### Stated goal
Count the lines in the material below that contain the string "icon", and give only the number.

━━━━━ Data shown ━━━━━

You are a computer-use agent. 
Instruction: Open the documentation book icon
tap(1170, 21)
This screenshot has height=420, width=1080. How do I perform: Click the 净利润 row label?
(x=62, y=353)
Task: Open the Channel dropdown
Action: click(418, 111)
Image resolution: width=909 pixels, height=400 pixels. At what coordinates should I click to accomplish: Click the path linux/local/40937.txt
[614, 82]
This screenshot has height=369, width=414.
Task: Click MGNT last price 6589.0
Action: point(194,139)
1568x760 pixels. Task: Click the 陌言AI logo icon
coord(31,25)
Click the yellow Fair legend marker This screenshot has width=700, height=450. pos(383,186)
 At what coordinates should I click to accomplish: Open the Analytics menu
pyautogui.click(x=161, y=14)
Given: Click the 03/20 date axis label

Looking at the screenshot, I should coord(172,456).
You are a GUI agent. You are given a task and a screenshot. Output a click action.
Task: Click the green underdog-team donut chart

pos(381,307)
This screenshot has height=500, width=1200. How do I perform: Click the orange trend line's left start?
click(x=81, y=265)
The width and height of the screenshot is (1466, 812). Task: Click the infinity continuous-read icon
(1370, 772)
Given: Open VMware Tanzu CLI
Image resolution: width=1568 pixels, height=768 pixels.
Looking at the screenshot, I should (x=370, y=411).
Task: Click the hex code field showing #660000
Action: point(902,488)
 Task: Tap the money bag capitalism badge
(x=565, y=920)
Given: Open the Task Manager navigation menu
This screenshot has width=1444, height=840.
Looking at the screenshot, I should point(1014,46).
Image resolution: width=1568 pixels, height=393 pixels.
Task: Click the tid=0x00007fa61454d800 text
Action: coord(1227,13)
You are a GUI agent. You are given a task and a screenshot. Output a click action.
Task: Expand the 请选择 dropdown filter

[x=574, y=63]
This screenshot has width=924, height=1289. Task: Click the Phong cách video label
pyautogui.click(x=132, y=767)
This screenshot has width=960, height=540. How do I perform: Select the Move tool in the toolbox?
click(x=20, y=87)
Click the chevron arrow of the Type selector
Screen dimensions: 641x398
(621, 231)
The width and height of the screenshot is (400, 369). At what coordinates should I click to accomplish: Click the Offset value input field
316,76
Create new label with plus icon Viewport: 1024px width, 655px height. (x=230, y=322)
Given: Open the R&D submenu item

━━━━━

### Exercise response
4